YOUR OBJECTIVE: Convert everything from the line containing "will click(x=55, y=43)." down to the line containing "[x=552, y=996]", both included, into a Markdown table with the columns Row and Line. Number each line in the Row column, and leave out blank lines.

STORED RECORDS:
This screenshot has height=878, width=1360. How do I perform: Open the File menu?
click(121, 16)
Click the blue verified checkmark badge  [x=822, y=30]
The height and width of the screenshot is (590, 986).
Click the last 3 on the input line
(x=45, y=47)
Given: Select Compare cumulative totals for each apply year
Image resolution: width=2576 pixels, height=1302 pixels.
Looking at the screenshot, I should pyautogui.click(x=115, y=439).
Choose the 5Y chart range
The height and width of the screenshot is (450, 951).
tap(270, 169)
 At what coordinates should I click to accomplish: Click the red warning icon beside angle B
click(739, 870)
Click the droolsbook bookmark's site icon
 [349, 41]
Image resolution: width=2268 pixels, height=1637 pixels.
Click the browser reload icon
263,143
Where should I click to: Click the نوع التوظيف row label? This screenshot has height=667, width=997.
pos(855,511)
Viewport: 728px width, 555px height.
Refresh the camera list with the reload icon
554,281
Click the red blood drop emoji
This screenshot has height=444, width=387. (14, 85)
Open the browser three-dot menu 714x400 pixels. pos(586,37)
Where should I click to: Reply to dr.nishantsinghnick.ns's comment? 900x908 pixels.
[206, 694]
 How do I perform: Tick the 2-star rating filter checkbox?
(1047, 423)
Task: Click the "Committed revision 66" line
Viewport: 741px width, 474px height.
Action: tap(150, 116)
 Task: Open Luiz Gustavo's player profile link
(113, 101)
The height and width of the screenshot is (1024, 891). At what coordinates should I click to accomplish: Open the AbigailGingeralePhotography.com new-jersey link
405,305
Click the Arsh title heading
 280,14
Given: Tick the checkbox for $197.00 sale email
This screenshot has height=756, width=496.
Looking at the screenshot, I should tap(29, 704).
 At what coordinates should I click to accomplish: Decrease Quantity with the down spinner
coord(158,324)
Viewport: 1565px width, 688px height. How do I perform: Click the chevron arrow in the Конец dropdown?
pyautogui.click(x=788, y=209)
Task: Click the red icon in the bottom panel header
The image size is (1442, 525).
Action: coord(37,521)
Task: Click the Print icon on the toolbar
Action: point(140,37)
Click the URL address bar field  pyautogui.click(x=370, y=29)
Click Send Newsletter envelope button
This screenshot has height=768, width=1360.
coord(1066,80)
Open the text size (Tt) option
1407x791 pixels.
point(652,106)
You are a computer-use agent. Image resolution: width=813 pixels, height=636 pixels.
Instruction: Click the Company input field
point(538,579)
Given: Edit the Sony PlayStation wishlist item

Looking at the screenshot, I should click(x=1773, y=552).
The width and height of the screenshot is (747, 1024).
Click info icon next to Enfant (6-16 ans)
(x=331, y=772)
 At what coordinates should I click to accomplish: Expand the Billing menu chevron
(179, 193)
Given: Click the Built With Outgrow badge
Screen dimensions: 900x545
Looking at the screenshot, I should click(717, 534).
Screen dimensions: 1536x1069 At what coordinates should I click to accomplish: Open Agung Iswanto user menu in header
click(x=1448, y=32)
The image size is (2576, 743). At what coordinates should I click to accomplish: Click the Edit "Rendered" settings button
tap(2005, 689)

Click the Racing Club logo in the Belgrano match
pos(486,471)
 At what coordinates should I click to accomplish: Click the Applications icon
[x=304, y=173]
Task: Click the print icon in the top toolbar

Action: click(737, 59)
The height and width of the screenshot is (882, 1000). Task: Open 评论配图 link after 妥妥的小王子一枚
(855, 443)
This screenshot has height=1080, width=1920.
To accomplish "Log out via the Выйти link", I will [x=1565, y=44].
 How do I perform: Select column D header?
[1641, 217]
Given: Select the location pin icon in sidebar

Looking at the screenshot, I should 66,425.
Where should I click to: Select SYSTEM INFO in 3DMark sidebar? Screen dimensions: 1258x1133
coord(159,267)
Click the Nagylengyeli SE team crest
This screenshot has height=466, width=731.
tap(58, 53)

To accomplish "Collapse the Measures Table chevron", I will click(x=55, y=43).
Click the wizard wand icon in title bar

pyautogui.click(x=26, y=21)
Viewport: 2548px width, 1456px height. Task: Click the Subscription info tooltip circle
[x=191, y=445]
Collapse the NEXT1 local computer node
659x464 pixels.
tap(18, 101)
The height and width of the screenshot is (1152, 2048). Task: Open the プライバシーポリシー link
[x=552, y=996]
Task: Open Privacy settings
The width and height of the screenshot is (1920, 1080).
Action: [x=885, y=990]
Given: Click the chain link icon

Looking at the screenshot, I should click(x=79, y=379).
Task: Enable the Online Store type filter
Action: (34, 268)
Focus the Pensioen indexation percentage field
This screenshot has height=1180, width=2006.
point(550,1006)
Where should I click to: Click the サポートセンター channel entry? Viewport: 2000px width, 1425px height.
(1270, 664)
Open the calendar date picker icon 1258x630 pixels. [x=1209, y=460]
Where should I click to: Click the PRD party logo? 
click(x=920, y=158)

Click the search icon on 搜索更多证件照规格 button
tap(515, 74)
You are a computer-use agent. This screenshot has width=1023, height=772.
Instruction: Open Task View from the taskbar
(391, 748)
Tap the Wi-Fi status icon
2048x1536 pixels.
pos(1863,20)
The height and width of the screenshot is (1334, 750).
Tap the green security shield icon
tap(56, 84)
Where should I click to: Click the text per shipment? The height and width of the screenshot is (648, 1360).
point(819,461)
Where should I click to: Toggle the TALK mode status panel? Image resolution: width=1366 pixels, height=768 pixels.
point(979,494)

SOLVED EXERCISE:
| Row | Line |
|---|---|
| 1 | To accomplish "Collapse the Measures Table chevron", I will click(x=55, y=43). |
| 2 | Click the wizard wand icon in title bar |
| 3 | pyautogui.click(x=26, y=21) |
| 4 | Viewport: 2548px width, 1456px height. Task: Click the Subscription info tooltip circle |
| 5 | [x=191, y=445] |
| 6 | Collapse the NEXT1 local computer node |
| 7 | 659x464 pixels. |
| 8 | tap(18, 101) |
| 9 | The height and width of the screenshot is (1152, 2048). Task: Open the プライバシーポリシー link |
| 10 | [x=552, y=996] |